The Washington Post’s departing media columnist Margaret Sullivan wrote in her final column on Sunday that journalists need to deploy “fearless straight talk,” such as making clear the stakes of re-electing former President Donald Trump.

“Journalists certainly shouldn’t shill for Trump’s 2024 rivals — whoever they may be — but they have to be willing to show their readers, viewers and listeners that electing him again would be dangerous,” Sullivan wrote. “That’s a tricky tightrope to walk.”

Sullivan, who announced earlier this month she was leaving the paper to become a professor at Duke University and write fiction, has served as the post’s media columnist since May 2016. She told Vanity Fair that her departure was a “self-imposed term limit” after roughly 500 published columns.

She previously worked as The New York Times’ public editor and an editor at The Buffalo News.

In her final column, Sullivan praised the media industry as coming a “long, long way” in covering Trump’s norm-shattering presidency.

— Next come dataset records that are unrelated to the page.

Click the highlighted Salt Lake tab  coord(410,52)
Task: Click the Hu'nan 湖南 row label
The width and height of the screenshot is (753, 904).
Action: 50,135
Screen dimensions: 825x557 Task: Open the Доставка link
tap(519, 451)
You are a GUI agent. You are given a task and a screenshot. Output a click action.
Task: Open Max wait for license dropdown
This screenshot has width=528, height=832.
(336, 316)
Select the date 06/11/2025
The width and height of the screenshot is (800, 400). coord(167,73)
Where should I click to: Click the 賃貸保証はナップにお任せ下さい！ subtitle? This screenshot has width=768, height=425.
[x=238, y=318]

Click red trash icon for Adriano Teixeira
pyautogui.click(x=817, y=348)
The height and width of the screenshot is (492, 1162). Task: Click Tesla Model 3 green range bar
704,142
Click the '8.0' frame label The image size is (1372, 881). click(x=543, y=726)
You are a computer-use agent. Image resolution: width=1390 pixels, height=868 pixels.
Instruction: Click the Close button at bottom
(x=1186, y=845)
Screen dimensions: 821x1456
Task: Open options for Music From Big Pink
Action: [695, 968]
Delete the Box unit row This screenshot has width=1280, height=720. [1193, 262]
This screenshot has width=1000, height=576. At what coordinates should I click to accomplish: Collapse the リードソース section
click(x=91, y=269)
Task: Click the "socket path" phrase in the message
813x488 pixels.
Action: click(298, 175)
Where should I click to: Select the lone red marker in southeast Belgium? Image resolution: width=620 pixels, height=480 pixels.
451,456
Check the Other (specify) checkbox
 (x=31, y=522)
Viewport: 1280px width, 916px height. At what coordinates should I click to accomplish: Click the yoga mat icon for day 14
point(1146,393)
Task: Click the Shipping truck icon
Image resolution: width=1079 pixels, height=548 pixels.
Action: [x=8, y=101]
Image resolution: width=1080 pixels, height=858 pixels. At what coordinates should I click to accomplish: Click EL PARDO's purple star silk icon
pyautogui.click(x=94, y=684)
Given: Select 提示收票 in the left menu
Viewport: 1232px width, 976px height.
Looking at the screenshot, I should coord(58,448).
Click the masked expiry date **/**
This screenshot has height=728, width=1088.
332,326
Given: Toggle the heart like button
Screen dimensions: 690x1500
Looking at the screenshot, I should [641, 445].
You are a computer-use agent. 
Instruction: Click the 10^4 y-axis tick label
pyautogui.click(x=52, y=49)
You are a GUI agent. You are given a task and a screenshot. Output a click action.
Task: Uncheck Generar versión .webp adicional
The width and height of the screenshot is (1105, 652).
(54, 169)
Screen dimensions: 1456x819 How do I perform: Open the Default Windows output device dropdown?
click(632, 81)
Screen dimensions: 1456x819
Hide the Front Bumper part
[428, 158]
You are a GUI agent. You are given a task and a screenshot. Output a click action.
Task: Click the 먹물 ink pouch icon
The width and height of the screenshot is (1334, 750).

She had regularly used the now-retired column to criticize coverage of the former president and related threats to democracy.

“It is now common to see headlines and stories that plainly refer to some politicians as ‘election deniers,’ and journalists are far less hesitant to use the blunt and clarifying word ‘lie’ to describe Trump’s false statements,” Sullivan wrote, referencing his unfounded claims of election fraud in 2020.

She also highlighted efforts by the Post and other news outlets to create beats dedicated to democracy-focused issues like voting access and the politicization of the election process.

“And yet, I worry that it’s not nearly enough,” she wrote. “I don’t mean to suggest that journalists can address the threats to democracy all by themselves — but they must do more.”

Sullivan called on the industry to rely less on “knee-jerk” live coverage and instead do more to bring in meaningful context and thoughtful framing to better inform their audiences. She also encouraged outlets to explain why they are making certain coverage decisions, like if they aren’t airing a speech live to avoid airing lies.

“The deeper question is whether news organizations can break free of their hidebound practices — the love of political conflict, the addiction to elections as a horse race — to address those concerns effectively,” Sullivan wrote. “For the sake of democracy, they must.”